Other Botanical and Chemical Writings

Throughout his career, Friedrich Reinitzer produced a prolific body of work in plant physiology and chemistry, encompassing themes such as pathology, metabolism, pigments, enzymes, and resins, with contributions appearing in prominent journals like Monatshefte für Chemie and Hoppe-Seyler's Zeitschrift für physiologische Chemie. His early publications in the 1880s focused on the chemical composition of plant materials, including a detailed analysis of hydrocarotin and carotin—pigments crucial to plant coloration and photosynthesis—in which he described their isolation and chemical properties from carrot roots.²⁴ Similarly, he examined the components of ash tree leaves, highlighting their biochemical diversity.
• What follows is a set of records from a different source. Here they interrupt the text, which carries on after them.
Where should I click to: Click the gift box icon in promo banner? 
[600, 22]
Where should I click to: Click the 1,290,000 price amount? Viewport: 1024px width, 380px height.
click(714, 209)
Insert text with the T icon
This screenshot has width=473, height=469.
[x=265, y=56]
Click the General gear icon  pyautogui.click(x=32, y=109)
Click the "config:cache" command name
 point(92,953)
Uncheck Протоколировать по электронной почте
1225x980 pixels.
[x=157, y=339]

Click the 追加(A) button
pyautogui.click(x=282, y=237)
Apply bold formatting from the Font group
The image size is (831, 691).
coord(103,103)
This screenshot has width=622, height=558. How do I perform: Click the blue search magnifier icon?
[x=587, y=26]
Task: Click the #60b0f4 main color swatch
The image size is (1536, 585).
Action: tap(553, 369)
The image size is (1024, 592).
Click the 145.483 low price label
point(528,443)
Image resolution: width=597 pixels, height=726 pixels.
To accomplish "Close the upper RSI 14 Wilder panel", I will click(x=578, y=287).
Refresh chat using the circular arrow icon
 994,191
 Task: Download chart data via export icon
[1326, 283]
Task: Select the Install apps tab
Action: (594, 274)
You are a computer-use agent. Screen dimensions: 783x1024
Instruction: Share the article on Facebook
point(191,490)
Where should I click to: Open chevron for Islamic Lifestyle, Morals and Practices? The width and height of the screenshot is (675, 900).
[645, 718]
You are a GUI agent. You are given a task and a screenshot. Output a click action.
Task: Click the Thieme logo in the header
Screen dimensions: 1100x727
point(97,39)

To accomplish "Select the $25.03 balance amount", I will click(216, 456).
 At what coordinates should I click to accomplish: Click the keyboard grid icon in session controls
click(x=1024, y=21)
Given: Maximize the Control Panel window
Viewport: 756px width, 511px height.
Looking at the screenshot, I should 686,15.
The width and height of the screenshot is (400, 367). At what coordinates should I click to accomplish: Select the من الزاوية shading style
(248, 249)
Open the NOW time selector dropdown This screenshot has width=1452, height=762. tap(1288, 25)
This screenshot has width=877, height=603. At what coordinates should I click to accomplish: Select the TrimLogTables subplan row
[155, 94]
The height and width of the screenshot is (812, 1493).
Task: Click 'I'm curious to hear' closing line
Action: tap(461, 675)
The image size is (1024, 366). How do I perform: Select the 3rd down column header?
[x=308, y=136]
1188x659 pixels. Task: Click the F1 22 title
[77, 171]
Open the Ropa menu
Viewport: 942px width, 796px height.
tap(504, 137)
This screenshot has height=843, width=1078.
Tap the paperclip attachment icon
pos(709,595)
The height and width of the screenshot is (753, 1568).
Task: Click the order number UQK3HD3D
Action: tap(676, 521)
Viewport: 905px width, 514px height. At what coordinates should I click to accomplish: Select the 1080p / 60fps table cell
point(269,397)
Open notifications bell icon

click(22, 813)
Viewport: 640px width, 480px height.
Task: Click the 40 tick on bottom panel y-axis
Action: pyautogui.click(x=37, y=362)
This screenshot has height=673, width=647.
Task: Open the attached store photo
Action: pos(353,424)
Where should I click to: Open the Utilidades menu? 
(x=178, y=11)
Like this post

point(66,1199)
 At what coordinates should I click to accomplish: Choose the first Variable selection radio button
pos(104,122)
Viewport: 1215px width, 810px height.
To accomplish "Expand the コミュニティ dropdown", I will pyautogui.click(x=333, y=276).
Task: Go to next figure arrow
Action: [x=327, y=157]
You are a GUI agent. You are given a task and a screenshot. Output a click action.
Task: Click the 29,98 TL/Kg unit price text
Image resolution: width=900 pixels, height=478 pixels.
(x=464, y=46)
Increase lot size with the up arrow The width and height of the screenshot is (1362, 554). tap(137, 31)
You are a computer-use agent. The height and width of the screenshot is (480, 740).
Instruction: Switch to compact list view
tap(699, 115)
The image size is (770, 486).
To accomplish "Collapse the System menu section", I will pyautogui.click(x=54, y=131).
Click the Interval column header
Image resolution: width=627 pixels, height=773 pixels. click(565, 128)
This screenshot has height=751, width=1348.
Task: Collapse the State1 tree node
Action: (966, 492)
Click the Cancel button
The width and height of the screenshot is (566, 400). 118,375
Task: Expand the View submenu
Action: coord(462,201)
Reinitzer's investigations into sterol chemistry in plants were particularly influential, as seen in his 1888 contributions detailing the structural elucidation and occurrence of cholesterol in vegetable matter, establishing key insights into these lipids' roles in plant cell membranes and metabolism.⁵ This work built on his broader interest in plant pathological processes, where he explored fungal interactions with higher plants. In the 1900s, Reinitzer shifted toward plant metabolic mechanisms, authoring studies on enzymes and respiration. He extended this to a comprehensive 1909 examination of enzymes in acacia gum and related substances, analyzing their hydrolytic and oxidative functions in plant exudates and storage tissues, which advanced understanding of carbohydrate metabolism.²⁵ Additionally, his 1909 inaugural address in Graz addressed plant respiration, integrating light's influence on gas exchange and energy production, as evidenced by experimental data on transpiration rates under varying illumination. Reinitzer's later writings delved into plant resins and fibers, such as 1914 investigations into Siamese benzoin, detailing its chemical extraction and potential industrial applications from styrax trees, and a 1926 analysis of resin compositions, emphasizing terpenoid structures in pathological exudates.²⁶ These, alongside over two dozen documented papers, underscored his emphasis on plant pathology—through fungal symbiosis and disease responses—and metabolic pathways, including enzymatic breakdowns and pigment synthesis, influencing subsequent botanical research. He also contributed to understanding tanning agents in 1891 with "Der Gerbstoffbegriff und die Gerbstoffe."